After failing to reach an agreement, UPS and Independent Pilots Association are taking a break from formal contract talks after 32 months of increasingly tough negotiations.
The National Mediation Board ordered the recess in the talks June 23 following two weeks of negotiations in Washington that failed to produce an agreement.
The recess allows both sides "to go back and review the proposals that they have on the table and start looking at where they can make some shifts or changes … and prepare … for that next step when the NMB calls them back," said UPS spokesman Mark Giuffre.
The recess is indefinite, however. "There is no date … or timeline" for a restart, said IPA President Tom Nicholson.
"It could be three months, a year or even two years; it is up to the mediator," Giuffre said.
The NMB will probably wait until both parties indicate "they are willing to sit down in earnest to thrash things out," Nicholson said.
As the break begins, the two sides agree they have made good progress on the difficult issues of scope and scheduling but remain divided on compensation, pension and health-care issues.
"Pension is probably number one on our list right now," Nicholson said. "We don't want to end up like the employees at Enron or United Airlines."
The recess has not translated into a ceasefire, however.
Immediately after the last session broke up, the union threw down the gauntlet.
"We are going to give UPS until the end of the month to pull together its last, best and final contract offer," Nicholson said. "If it is worthy, we will put it out there for a vote from the membership; if it is not and … (the company) says it has other things to talk about then let's get back in mediation."
However, if the company does nothing, "the IPA will pull together its highlights of UPS's final offers on the five open articles, (scope, scheduling, pension, compensation and benefits), and send that out to our pilots for a vote."
At the same time, the union will also ask the members' "permission to get authorization for a release from the national mediation for a 30-day cooling off (period)" and eventually a strike vote.
"These talks are in a logjam, we need for our pilots to weigh-in with a vote to let UPS know that what they're offering won't fly with our crewmembers," Nicholson said.

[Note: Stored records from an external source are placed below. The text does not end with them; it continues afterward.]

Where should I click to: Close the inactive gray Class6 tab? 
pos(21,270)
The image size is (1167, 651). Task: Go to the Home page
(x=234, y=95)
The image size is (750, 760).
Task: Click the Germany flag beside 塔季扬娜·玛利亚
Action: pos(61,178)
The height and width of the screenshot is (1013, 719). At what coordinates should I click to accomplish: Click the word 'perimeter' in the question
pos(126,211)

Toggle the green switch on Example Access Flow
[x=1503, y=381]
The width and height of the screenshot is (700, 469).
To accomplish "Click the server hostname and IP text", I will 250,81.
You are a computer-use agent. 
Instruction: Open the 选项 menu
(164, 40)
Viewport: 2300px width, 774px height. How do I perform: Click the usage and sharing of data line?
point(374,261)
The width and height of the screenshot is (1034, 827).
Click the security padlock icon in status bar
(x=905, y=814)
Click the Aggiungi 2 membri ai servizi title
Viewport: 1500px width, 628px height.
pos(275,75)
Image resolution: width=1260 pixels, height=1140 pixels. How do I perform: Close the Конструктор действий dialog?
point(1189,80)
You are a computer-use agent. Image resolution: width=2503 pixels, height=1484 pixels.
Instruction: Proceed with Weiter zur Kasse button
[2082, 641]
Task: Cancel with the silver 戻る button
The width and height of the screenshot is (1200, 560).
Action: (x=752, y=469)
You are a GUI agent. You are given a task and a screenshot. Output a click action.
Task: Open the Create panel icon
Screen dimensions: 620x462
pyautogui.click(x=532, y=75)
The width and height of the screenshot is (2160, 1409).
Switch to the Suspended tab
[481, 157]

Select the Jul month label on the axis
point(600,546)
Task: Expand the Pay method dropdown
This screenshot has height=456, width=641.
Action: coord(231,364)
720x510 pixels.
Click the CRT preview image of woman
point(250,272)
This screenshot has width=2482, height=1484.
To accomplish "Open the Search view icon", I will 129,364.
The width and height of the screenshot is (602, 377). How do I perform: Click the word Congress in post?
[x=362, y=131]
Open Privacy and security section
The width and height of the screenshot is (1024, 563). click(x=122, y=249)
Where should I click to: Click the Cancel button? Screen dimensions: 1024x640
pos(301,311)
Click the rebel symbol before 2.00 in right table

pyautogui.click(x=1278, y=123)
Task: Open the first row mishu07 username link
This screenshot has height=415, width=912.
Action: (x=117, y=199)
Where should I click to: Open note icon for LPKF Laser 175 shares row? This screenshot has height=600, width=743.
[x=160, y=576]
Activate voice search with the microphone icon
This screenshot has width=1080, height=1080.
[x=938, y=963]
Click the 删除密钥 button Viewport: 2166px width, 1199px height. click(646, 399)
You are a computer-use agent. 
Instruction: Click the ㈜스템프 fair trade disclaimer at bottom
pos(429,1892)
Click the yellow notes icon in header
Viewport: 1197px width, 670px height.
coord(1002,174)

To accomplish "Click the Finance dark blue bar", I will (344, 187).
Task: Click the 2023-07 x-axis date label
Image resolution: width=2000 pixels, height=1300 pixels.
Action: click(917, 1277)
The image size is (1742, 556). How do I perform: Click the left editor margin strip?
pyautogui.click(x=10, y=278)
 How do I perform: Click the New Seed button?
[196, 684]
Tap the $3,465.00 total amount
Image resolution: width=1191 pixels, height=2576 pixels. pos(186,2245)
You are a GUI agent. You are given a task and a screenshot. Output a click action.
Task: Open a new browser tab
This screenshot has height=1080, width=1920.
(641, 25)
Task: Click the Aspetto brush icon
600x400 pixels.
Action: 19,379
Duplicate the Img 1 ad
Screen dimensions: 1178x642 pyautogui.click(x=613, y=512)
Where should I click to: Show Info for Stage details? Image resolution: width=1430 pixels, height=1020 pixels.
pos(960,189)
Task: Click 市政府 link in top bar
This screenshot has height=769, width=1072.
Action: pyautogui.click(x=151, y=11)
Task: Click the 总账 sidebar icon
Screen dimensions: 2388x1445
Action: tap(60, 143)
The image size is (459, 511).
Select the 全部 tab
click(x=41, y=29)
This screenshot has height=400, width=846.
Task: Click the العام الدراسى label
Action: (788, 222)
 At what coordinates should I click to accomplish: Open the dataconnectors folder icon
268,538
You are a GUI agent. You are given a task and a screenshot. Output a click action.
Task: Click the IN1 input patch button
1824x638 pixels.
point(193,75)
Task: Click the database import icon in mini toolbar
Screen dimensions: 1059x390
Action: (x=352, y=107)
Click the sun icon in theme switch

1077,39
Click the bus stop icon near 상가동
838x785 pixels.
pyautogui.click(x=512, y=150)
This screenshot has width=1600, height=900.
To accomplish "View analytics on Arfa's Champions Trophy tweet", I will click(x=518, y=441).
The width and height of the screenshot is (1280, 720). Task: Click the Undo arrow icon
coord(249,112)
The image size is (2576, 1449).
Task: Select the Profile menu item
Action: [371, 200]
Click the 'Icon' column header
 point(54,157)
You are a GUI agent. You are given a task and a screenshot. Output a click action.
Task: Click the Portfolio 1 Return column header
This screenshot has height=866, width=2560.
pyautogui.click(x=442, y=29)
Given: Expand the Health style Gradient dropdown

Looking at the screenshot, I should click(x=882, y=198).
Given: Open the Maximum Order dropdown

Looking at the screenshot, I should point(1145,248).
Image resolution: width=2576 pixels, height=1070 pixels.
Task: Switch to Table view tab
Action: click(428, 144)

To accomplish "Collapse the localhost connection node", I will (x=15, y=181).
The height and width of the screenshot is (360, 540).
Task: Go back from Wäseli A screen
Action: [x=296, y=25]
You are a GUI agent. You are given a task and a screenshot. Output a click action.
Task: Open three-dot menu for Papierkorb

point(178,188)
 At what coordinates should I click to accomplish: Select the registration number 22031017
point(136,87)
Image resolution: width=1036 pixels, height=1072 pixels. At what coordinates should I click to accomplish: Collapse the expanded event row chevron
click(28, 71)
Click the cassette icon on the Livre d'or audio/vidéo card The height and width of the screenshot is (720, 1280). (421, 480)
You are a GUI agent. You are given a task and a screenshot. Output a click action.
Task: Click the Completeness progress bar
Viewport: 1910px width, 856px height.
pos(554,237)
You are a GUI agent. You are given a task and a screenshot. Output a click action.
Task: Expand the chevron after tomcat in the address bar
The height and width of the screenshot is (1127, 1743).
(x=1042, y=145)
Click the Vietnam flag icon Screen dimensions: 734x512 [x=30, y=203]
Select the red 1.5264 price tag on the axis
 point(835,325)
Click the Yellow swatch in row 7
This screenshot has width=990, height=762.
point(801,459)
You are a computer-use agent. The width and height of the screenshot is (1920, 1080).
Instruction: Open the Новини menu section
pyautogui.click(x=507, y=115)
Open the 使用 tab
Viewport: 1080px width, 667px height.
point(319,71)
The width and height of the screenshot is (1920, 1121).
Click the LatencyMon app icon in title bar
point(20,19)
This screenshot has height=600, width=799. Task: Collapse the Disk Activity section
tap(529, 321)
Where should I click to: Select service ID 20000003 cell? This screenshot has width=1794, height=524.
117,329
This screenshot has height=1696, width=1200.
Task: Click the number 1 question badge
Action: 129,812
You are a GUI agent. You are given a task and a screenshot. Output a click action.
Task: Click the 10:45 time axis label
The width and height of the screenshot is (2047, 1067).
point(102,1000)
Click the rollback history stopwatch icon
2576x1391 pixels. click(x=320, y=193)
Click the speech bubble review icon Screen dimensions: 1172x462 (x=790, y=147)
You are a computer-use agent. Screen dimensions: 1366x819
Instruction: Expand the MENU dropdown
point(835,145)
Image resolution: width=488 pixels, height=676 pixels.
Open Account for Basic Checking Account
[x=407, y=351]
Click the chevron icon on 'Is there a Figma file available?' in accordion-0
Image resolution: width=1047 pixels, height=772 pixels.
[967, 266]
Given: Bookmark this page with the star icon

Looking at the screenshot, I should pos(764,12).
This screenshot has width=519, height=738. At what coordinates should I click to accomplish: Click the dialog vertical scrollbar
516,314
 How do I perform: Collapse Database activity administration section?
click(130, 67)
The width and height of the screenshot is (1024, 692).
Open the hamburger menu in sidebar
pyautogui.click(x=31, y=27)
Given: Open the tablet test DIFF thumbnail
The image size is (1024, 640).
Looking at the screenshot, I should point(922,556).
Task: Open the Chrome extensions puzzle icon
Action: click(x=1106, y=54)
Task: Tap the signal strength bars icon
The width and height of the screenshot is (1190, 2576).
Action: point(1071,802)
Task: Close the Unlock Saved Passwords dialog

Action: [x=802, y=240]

"We are going to focus our attention on the … (talks themselves). We are still negotiating … and the union push for a last best offer is just more rhetoric to try to stir things up," Giuffre said.
"We have what we think is a strong offer on the table … it includes pay increases and upgrades to pension, healthcare, vacation rules and scheduling rules," he said.
"We are waiting for that exchange, like in any negotiation, those counterproposals."
While in the recess, "everything is status quo - the pilots will continue to work under their current contract," Giuffre said.
If in time, the NMB decides there has been no movement they can proffer arbitration under which both sides could agree to accept an arbitrated agreement.
"If either side says no to arbitration … the next step will be a potential 30-day cooling off period" which would "start a count down to potential work action," he said.
After that, there is still the possibility that the president and Congress could intervene.